Legends of the Fall, 2011: Another noir season at SAM

Ella Raines looking far from her usual all-American girl self in an especially atmospheric moment from Robert Siodmak's "Phantom Lady"

“Desperate men and dangerous women, smooth talk and barbed wisecracks, cheap perfume and gun smoke, dreams and dead ends. The night, shaped like movies. The world’s longest-running film noir series celebrates its thirty-fourth season with an opening night feast of black and white doughnuts, courtesy of Top Pot Doughnuts.”

The words and the address are inimitably Greg Olson’s; he’s been Seattle Art Museum film programmer for more than those 34 years. This autumn, for “Heart of Darkness: The Film Noir Cycle,” Olson’s managed to retrieve a night from the SAM powers-that-be, who last year cut back his series from ten films to eight. 2011’s noirfest features nine titles, to run Thursdays from Sept. 29 through Dec. 8 (omitting Oct. 14 and Thanksgiving), at 7:30 p.m. in the museum’s Plestcheeff Auditorium.

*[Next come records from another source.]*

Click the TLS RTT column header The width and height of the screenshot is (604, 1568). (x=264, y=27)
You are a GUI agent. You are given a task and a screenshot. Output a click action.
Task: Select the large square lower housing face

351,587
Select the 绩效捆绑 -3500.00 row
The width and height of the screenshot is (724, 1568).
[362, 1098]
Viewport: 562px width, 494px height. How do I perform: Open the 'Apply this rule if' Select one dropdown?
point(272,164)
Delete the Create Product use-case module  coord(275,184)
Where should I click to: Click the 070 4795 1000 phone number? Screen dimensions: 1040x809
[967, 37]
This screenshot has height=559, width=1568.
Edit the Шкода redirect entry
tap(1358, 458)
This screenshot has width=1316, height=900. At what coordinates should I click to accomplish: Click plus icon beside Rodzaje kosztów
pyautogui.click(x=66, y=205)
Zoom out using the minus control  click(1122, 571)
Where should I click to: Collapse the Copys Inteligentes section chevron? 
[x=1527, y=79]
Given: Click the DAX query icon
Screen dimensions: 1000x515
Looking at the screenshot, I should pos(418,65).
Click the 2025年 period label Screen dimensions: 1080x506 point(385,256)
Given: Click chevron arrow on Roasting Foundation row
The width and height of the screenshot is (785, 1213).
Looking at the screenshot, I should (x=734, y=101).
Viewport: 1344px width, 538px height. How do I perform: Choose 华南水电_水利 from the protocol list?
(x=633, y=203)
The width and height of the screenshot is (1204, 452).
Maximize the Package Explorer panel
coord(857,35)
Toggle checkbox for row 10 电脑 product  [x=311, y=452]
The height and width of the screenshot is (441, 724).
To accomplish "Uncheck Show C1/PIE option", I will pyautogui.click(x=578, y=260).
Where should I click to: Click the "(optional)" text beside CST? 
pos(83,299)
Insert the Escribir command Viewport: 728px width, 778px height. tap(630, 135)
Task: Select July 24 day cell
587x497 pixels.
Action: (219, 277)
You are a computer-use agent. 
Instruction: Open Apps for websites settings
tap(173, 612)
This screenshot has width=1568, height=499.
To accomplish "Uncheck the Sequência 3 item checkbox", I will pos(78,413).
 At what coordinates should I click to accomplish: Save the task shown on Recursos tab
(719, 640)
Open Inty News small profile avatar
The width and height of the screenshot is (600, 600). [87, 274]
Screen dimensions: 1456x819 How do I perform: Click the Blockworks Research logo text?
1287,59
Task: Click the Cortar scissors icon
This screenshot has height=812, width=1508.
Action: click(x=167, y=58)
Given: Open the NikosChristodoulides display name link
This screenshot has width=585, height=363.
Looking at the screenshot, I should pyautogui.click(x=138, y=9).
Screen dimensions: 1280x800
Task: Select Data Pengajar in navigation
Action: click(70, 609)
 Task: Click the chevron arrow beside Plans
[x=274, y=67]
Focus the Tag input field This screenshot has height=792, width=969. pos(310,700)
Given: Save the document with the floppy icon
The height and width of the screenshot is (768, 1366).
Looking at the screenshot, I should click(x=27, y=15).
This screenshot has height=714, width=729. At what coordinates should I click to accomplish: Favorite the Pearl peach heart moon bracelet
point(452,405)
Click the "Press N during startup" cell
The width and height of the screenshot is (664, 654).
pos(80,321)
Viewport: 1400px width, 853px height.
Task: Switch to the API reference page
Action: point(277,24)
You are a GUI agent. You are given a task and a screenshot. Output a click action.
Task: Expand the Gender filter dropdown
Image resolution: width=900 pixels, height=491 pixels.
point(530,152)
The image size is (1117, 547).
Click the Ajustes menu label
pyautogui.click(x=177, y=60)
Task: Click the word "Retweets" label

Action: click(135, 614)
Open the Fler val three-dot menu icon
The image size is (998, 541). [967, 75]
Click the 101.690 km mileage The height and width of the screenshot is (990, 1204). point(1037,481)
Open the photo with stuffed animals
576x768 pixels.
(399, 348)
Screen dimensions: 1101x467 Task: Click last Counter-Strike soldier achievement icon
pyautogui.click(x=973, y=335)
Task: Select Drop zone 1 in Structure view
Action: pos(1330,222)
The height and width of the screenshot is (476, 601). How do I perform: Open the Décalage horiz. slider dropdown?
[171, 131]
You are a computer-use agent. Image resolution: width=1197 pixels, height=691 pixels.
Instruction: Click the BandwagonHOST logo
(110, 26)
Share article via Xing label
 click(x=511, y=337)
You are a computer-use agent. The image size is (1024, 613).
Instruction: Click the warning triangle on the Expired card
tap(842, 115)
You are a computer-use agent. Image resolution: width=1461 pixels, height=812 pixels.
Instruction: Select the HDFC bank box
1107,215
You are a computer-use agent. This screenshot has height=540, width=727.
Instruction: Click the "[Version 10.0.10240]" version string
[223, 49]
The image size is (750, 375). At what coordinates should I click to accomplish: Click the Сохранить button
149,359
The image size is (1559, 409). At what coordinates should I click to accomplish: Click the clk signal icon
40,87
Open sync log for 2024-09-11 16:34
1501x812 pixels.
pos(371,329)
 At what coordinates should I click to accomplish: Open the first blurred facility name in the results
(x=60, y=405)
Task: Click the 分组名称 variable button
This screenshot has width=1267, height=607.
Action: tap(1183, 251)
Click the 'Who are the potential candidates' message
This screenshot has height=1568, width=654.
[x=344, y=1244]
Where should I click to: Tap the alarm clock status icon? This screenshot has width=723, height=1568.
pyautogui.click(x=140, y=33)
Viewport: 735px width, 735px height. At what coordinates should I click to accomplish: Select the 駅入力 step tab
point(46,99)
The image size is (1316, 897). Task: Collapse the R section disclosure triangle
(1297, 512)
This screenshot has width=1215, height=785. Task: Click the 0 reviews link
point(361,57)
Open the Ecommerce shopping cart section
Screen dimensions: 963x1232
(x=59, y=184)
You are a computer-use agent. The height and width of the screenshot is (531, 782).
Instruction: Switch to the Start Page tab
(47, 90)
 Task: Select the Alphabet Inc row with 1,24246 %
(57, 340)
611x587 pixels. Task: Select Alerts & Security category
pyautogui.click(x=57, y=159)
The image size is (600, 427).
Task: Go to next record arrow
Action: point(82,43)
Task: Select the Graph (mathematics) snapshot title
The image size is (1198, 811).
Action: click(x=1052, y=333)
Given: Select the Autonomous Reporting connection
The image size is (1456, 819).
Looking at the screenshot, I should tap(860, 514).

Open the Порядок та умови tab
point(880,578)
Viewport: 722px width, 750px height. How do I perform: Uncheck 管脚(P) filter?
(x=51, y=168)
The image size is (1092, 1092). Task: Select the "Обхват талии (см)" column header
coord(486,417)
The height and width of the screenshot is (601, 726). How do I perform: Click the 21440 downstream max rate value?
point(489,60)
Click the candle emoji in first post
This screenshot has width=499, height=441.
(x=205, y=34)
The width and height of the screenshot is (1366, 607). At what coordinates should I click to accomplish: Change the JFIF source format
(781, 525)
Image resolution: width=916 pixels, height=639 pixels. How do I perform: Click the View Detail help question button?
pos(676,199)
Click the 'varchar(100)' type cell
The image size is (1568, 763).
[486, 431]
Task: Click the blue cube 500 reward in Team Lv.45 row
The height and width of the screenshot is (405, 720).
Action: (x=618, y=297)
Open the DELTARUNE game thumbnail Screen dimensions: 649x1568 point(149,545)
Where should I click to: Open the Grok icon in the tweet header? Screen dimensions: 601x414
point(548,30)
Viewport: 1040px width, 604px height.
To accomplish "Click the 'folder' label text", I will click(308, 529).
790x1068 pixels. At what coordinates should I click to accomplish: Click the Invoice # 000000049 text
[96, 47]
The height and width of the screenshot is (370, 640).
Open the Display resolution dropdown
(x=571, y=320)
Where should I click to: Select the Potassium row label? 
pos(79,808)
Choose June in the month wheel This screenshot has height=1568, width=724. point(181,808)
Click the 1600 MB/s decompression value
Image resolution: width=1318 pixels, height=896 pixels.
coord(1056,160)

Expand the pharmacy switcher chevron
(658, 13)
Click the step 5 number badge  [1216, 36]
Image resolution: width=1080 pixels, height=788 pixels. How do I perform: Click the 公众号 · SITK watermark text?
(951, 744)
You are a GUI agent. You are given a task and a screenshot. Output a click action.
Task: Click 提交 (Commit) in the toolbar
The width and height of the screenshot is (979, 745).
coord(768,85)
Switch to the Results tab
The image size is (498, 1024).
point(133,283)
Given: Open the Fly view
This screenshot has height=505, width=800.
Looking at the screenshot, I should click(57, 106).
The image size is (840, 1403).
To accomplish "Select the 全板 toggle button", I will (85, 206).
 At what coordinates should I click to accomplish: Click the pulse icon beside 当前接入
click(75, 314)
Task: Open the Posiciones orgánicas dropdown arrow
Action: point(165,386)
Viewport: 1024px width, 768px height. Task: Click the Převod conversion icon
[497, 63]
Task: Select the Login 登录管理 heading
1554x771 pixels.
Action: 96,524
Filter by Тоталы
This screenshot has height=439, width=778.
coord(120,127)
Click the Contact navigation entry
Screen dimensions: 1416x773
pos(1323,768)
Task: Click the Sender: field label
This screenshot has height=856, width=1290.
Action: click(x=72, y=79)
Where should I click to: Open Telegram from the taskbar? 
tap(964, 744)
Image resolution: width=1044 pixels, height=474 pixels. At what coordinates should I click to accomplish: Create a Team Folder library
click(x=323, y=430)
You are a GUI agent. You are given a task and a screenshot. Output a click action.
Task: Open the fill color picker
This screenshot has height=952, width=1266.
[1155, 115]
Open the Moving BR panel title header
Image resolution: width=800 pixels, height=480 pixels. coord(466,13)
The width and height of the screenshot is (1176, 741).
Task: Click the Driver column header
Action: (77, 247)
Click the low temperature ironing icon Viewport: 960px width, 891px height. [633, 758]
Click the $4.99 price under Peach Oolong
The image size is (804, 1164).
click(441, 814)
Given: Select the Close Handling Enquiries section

It’s the best batch in several years, starting off with two pungent classics from noir’s golden age. Fact is, I used to open my own University of Washington film noir classes with Phantom Lady (Sept. 29), the 1944 Robert Siodmak picture that Telluride Film Festival co-founder Tom Luddy once called “the Citizen Kane of B-movies.” Based on a story by Cornell Woolrich, it’s a feverish hour-and-20-minutes in which sweltering urban heat, the pervasive cheapness of Universal production values, and director Siodmak’s jaggedly Germanic style combine to create a near-hallucinatory experience. A respected engineer (Alan Curtis) is accused of his wife’s murder; his only alibi is a nameless woman with whom he shared an innocent evening at the time the crime was committed. Washington-born Ella Raines plays the loyal, and of course secretly adoring, secretary who embarks on a quest to locate the woman and save her boss. Have no doubt that she gets herself into sundry seamy and queasy situations—none seamier and queasier than an after-hours flirtation with a leering jazz drummer, an indelible portrait by Elisha Cook Jr. Others in the cast include Franchot Tone, Thomas Gomez, and Fay Helm (in the title role). Longtime Alfred Hitchcock associate Joan Harrison produced.